Court documents may explain the disappearance of Paranoia: Happiness is Mandatory
By Jody Macgregor published about 1 hour ago

The delisted sci-fi parody may have been taken down at the request of the IP's owners.

Two years ago, Orwellian sci-fi RPG Paranoia: Happiness is Mandatory was removed from sale within weeks of its release. The reason for its delisting has remained a mystery, but a set of court documents unearthed by Gamekult may shed light on the situation.

The court documents detail a complaint lodged by publisher Bigben Interactive, AKA Nacon, against Paranoia's rights-holders in October of 2021. Greg Costikyan and Eric Goldberg, two of the creators of the Paranoia tabletop RPG, are named in the complaint, which is apparently about a breach of a license agreement.

Gamekult has access to the defendants' brief, and the gist of their defense seems to be this: Costikyan and Goldberg were contractually allowed to inspect a pre-release version of the videogame based on their creation, in which they reported finding bugs both large and small (apparently listing 74 of them).

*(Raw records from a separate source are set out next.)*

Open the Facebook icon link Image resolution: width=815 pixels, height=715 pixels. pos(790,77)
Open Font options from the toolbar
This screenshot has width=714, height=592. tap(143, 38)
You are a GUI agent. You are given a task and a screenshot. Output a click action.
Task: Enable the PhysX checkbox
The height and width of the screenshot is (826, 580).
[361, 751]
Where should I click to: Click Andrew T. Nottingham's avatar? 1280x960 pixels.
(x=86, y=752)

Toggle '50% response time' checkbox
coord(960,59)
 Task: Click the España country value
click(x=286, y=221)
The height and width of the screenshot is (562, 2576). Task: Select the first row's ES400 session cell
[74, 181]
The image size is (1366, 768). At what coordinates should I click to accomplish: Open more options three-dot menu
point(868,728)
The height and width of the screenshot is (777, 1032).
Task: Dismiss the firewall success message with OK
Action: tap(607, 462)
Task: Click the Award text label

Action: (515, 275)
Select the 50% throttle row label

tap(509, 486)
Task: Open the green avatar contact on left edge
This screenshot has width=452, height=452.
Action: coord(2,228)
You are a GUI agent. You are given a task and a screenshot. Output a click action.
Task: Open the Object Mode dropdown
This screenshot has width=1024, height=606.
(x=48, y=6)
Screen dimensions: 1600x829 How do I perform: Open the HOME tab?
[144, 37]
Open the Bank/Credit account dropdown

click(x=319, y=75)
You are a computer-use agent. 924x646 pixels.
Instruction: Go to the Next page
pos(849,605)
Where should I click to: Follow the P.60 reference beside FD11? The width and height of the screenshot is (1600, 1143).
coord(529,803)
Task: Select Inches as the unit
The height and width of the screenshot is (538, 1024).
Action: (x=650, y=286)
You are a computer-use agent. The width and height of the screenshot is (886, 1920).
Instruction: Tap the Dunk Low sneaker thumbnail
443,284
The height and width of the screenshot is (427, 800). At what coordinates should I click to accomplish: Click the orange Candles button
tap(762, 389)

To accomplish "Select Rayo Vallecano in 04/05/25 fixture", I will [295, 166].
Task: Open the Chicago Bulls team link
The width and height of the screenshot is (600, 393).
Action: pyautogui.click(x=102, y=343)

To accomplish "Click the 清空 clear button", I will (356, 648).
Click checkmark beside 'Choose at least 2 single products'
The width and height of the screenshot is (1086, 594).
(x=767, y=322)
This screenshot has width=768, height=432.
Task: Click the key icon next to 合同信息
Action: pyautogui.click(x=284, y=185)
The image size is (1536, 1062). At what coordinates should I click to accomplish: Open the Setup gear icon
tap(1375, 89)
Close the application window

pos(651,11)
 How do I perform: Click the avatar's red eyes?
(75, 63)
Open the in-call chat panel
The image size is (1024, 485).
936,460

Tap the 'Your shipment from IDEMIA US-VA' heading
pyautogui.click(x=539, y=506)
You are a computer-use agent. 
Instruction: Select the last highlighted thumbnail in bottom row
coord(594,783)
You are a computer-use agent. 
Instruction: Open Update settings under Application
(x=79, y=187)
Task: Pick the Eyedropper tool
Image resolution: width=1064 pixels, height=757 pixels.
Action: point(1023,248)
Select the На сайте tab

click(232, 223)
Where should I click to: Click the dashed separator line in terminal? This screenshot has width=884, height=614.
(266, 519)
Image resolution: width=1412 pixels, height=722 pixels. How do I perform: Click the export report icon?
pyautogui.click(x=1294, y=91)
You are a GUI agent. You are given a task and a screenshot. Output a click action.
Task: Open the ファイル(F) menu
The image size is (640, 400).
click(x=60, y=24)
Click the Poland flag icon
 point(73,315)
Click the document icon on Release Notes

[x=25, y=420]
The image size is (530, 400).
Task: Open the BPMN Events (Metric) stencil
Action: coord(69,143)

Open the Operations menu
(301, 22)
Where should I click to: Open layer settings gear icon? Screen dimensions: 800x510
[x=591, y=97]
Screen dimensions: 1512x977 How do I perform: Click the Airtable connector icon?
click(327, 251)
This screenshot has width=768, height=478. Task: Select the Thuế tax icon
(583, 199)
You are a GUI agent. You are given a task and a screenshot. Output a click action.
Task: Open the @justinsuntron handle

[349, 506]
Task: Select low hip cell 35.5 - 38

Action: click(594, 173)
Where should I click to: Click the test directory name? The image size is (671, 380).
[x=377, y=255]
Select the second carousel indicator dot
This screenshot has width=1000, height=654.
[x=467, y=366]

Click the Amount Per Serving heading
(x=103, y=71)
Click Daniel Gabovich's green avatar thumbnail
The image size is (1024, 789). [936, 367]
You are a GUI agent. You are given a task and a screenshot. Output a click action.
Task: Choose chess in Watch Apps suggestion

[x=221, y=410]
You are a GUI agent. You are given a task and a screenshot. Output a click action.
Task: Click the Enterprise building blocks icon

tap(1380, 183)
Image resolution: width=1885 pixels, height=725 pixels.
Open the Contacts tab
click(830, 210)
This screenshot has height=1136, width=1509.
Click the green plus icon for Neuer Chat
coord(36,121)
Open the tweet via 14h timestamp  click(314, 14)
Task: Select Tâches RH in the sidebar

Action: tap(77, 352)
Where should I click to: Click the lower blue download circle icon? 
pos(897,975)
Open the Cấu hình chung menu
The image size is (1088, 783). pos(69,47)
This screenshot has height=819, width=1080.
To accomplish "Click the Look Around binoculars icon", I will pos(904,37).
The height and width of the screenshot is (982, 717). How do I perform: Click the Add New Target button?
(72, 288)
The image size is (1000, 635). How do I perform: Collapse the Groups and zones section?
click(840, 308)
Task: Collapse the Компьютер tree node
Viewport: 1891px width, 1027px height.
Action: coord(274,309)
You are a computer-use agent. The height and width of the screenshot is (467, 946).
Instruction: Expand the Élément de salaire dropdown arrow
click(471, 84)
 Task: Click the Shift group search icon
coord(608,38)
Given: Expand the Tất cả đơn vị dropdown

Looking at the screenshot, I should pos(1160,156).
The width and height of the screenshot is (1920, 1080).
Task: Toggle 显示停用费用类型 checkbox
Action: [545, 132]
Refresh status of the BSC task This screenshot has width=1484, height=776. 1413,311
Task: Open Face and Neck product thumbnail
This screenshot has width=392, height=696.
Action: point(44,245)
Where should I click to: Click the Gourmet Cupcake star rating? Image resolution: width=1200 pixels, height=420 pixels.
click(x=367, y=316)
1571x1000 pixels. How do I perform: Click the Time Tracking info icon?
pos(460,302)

They requested the game be delayed, rather than releasing in its current state and potentially damaging the Paranoia brand. Nacon, which had already delayed its release multiple times, went ahead and published it anyway.

Costikyan and Goldberg, unhappy having their brand associated with the videogame, asked Nacon to withdraw it from sale. When the publisher refused, they went directly to Epic with a DMCA request (Paranoia: Happiness is Mandatory had a 12-month exclusivity deal with the Epic Games Store), explaining they were still the owners of the intellectual property. As a result, the game was withdrawn from sale on January 24, 2020.

The court case is ongoing, with the most recent document, which is from Friday, granting an extension. I've reached out to both Eric Goldberg and Nacon, and will update if I receive a reply.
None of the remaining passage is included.